─── Data for the task
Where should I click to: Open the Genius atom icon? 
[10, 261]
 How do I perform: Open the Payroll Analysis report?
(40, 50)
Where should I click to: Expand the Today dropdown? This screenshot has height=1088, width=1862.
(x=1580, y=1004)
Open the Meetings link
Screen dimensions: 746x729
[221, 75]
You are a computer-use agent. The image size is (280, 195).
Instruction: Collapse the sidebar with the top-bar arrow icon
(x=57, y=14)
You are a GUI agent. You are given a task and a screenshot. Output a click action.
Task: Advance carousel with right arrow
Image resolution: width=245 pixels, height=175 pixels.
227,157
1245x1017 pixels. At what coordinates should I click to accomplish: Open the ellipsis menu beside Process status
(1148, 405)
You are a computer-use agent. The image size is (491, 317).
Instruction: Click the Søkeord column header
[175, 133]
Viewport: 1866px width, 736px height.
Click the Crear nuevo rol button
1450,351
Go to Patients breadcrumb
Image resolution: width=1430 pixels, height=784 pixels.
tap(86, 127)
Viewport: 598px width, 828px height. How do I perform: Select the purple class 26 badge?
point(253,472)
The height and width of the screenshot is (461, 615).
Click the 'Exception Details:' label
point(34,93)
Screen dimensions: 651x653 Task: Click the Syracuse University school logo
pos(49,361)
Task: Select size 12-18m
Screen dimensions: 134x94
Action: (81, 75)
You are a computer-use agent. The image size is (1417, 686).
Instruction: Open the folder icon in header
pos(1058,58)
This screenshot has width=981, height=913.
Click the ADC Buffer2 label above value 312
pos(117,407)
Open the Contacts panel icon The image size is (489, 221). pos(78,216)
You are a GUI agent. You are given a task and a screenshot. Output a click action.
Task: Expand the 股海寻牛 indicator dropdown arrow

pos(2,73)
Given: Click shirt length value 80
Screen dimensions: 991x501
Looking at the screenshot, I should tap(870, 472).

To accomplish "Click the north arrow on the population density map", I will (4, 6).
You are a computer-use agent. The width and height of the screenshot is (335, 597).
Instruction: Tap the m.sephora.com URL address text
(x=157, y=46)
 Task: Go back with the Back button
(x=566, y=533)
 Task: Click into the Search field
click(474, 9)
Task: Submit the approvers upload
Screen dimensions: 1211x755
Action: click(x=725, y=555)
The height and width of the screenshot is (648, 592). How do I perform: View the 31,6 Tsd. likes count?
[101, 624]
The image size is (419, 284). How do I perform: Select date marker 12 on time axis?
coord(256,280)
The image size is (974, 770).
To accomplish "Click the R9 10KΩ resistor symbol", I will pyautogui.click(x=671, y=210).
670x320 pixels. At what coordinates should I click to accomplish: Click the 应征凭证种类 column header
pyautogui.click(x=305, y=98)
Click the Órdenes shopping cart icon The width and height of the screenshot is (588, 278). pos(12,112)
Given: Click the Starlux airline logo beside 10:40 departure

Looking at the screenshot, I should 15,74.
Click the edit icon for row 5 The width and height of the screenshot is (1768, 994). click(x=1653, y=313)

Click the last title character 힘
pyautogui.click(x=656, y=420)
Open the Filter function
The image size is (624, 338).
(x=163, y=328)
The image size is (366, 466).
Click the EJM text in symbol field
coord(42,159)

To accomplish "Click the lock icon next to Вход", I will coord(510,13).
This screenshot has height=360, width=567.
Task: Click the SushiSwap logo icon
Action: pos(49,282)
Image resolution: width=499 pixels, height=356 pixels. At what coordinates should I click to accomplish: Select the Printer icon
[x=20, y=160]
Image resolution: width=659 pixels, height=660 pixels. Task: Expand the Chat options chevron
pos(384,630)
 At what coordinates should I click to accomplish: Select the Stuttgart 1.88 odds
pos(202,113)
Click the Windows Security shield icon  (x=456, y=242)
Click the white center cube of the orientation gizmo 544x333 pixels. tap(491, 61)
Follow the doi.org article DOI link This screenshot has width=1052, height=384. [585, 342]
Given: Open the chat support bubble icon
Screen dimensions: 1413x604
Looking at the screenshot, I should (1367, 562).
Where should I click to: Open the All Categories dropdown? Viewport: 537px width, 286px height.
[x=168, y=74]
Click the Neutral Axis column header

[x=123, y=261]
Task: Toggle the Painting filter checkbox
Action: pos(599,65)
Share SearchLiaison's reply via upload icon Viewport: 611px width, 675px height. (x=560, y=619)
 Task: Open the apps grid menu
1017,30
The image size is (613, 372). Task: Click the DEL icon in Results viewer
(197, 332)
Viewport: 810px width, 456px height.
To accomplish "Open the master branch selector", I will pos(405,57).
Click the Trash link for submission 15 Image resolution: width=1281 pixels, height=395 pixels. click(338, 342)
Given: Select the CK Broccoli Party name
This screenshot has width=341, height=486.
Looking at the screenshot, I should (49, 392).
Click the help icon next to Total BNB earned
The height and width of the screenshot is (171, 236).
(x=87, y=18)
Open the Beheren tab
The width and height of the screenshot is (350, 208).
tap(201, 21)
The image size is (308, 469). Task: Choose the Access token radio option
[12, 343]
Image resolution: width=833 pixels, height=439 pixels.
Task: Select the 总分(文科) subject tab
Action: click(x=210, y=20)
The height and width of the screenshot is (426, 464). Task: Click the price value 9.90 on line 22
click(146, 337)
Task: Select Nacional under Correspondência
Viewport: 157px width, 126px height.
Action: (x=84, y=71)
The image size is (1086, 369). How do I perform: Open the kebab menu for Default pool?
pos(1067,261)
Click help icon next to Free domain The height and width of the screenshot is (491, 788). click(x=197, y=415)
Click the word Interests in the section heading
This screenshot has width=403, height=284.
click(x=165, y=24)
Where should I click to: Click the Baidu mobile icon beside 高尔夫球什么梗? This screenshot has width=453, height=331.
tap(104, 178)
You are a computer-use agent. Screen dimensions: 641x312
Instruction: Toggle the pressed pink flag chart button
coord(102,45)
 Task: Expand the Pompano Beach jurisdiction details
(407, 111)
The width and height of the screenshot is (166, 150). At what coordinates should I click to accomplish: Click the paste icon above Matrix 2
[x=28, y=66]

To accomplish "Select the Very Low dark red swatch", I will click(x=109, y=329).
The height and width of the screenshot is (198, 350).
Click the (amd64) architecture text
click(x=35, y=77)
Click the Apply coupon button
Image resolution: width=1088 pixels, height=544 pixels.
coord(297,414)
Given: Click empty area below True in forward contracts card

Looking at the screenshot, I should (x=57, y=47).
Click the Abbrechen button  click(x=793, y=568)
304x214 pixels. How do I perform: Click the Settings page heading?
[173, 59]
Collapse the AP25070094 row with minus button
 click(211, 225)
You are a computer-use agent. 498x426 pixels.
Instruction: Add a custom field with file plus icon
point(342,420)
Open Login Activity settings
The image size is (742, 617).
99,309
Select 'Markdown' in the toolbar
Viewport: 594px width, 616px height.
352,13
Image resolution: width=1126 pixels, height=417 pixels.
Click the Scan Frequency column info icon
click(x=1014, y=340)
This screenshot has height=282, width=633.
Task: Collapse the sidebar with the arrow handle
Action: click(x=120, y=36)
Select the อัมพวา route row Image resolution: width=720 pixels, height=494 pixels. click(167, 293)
──────
▶ **Requirement**: I'd like every record written out exactly as given.

▶ **Response to this task**:
Where should I click to: Open the Genius atom icon? 
[10, 261]
 How do I perform: Open the Payroll Analysis report?
(40, 50)
Where should I click to: Expand the Today dropdown? This screenshot has height=1088, width=1862.
(x=1580, y=1004)
Open the Meetings link
Screen dimensions: 746x729
[221, 75]
You are a computer-use agent. The image size is (280, 195).
Instruction: Collapse the sidebar with the top-bar arrow icon
(x=57, y=14)
You are a GUI agent. You are given a task and a screenshot. Output a click action.
Task: Advance carousel with right arrow
Image resolution: width=245 pixels, height=175 pixels.
227,157
1245x1017 pixels. At what coordinates should I click to accomplish: Open the ellipsis menu beside Process status
(1148, 405)
You are a computer-use agent. The image size is (491, 317).
Instruction: Click the Søkeord column header
[175, 133]
Viewport: 1866px width, 736px height.
Click the Crear nuevo rol button
1450,351
Go to Patients breadcrumb
Image resolution: width=1430 pixels, height=784 pixels.
tap(86, 127)
Viewport: 598px width, 828px height. How do I perform: Select the purple class 26 badge?
point(253,472)
The height and width of the screenshot is (461, 615).
Click the 'Exception Details:' label
point(34,93)
Screen dimensions: 651x653 Task: Click the Syracuse University school logo
pos(49,361)
Task: Select size 12-18m
Screen dimensions: 134x94
Action: (81, 75)
You are a computer-use agent. The image size is (1417, 686).
Instruction: Open the folder icon in header
pos(1058,58)
This screenshot has width=981, height=913.
Click the ADC Buffer2 label above value 312
pos(117,407)
Open the Contacts panel icon The image size is (489, 221). pos(78,216)
You are a GUI agent. You are given a task and a screenshot. Output a click action.
Task: Expand the 股海寻牛 indicator dropdown arrow

pos(2,73)
Given: Click shirt length value 80
Screen dimensions: 991x501
Looking at the screenshot, I should tap(870, 472).

To accomplish "Click the north arrow on the population density map", I will (4, 6).
You are a computer-use agent. The width and height of the screenshot is (335, 597).
Instruction: Tap the m.sephora.com URL address text
(x=157, y=46)
 Task: Go back with the Back button
(x=566, y=533)
 Task: Click into the Search field
click(474, 9)
Task: Submit the approvers upload
Screen dimensions: 1211x755
Action: click(x=725, y=555)
The height and width of the screenshot is (648, 592). How do I perform: View the 31,6 Tsd. likes count?
[101, 624]
The image size is (419, 284). How do I perform: Select date marker 12 on time axis?
coord(256,280)
The image size is (974, 770).
To accomplish "Click the R9 10KΩ resistor symbol", I will pyautogui.click(x=671, y=210).
670x320 pixels. At what coordinates should I click to accomplish: Click the 应征凭证种类 column header
pyautogui.click(x=305, y=98)
Click the Órdenes shopping cart icon The width and height of the screenshot is (588, 278). pos(12,112)
Given: Click the Starlux airline logo beside 10:40 departure

Looking at the screenshot, I should 15,74.
Click the edit icon for row 5 The width and height of the screenshot is (1768, 994). click(x=1653, y=313)

Click the last title character 힘
pyautogui.click(x=656, y=420)
Open the Filter function
The image size is (624, 338).
(x=163, y=328)
The image size is (366, 466).
Click the EJM text in symbol field
coord(42,159)

To accomplish "Click the lock icon next to Вход", I will coord(510,13).
This screenshot has height=360, width=567.
Task: Click the SushiSwap logo icon
Action: pos(49,282)
Image resolution: width=499 pixels, height=356 pixels. At what coordinates should I click to accomplish: Select the Printer icon
[x=20, y=160]
Image resolution: width=659 pixels, height=660 pixels. Task: Expand the Chat options chevron
pos(384,630)
 At what coordinates should I click to accomplish: Select the Stuttgart 1.88 odds
pos(202,113)
Click the Windows Security shield icon  (x=456, y=242)
Click the white center cube of the orientation gizmo 544x333 pixels. tap(491, 61)
Follow the doi.org article DOI link This screenshot has width=1052, height=384. [585, 342]
Given: Open the chat support bubble icon
Screen dimensions: 1413x604
Looking at the screenshot, I should (1367, 562).
Where should I click to: Open the All Categories dropdown? Viewport: 537px width, 286px height.
[x=168, y=74]
Click the Neutral Axis column header

[x=123, y=261]
Task: Toggle the Painting filter checkbox
Action: pos(599,65)
Share SearchLiaison's reply via upload icon Viewport: 611px width, 675px height. (x=560, y=619)
 Task: Open the apps grid menu
1017,30
The image size is (613, 372). Task: Click the DEL icon in Results viewer
(197, 332)
Viewport: 810px width, 456px height.
To accomplish "Open the master branch selector", I will pos(405,57).
Click the Trash link for submission 15 Image resolution: width=1281 pixels, height=395 pixels. click(338, 342)
Given: Select the CK Broccoli Party name
This screenshot has width=341, height=486.
Looking at the screenshot, I should (49, 392).
Click the help icon next to Total BNB earned
The height and width of the screenshot is (171, 236).
(x=87, y=18)
Open the Beheren tab
The width and height of the screenshot is (350, 208).
tap(201, 21)
The image size is (308, 469). Task: Choose the Access token radio option
[12, 343]
Image resolution: width=833 pixels, height=439 pixels.
Task: Select the 总分(文科) subject tab
Action: click(x=210, y=20)
The height and width of the screenshot is (426, 464). Task: Click the price value 9.90 on line 22
click(146, 337)
Task: Select Nacional under Correspondência
Viewport: 157px width, 126px height.
Action: (x=84, y=71)
The image size is (1086, 369). How do I perform: Open the kebab menu for Default pool?
pos(1067,261)
Click help icon next to Free domain The height and width of the screenshot is (491, 788). click(x=197, y=415)
Click the word Interests in the section heading
This screenshot has width=403, height=284.
click(x=165, y=24)
Where should I click to: Click the Baidu mobile icon beside 高尔夫球什么梗? This screenshot has width=453, height=331.
tap(104, 178)
You are a computer-use agent. Screen dimensions: 641x312
Instruction: Toggle the pressed pink flag chart button
coord(102,45)
 Task: Expand the Pompano Beach jurisdiction details
(407, 111)
The width and height of the screenshot is (166, 150). At what coordinates should I click to accomplish: Click the paste icon above Matrix 2
[x=28, y=66]

To accomplish "Select the Very Low dark red swatch", I will click(x=109, y=329).
The height and width of the screenshot is (198, 350).
Click the (amd64) architecture text
click(x=35, y=77)
Click the Apply coupon button
Image resolution: width=1088 pixels, height=544 pixels.
coord(297,414)
Given: Click empty area below True in forward contracts card

Looking at the screenshot, I should (x=57, y=47).
Click the Abbrechen button  click(x=793, y=568)
304x214 pixels. How do I perform: Click the Settings page heading?
[173, 59]
Collapse the AP25070094 row with minus button
 click(211, 225)
You are a computer-use agent. 498x426 pixels.
Instruction: Add a custom field with file plus icon
point(342,420)
Open Login Activity settings
The image size is (742, 617).
99,309
Select 'Markdown' in the toolbar
Viewport: 594px width, 616px height.
352,13
Image resolution: width=1126 pixels, height=417 pixels.
Click the Scan Frequency column info icon
click(x=1014, y=340)
This screenshot has height=282, width=633.
Task: Collapse the sidebar with the arrow handle
Action: click(x=120, y=36)
Select the อัมพวา route row Image resolution: width=720 pixels, height=494 pixels. click(167, 293)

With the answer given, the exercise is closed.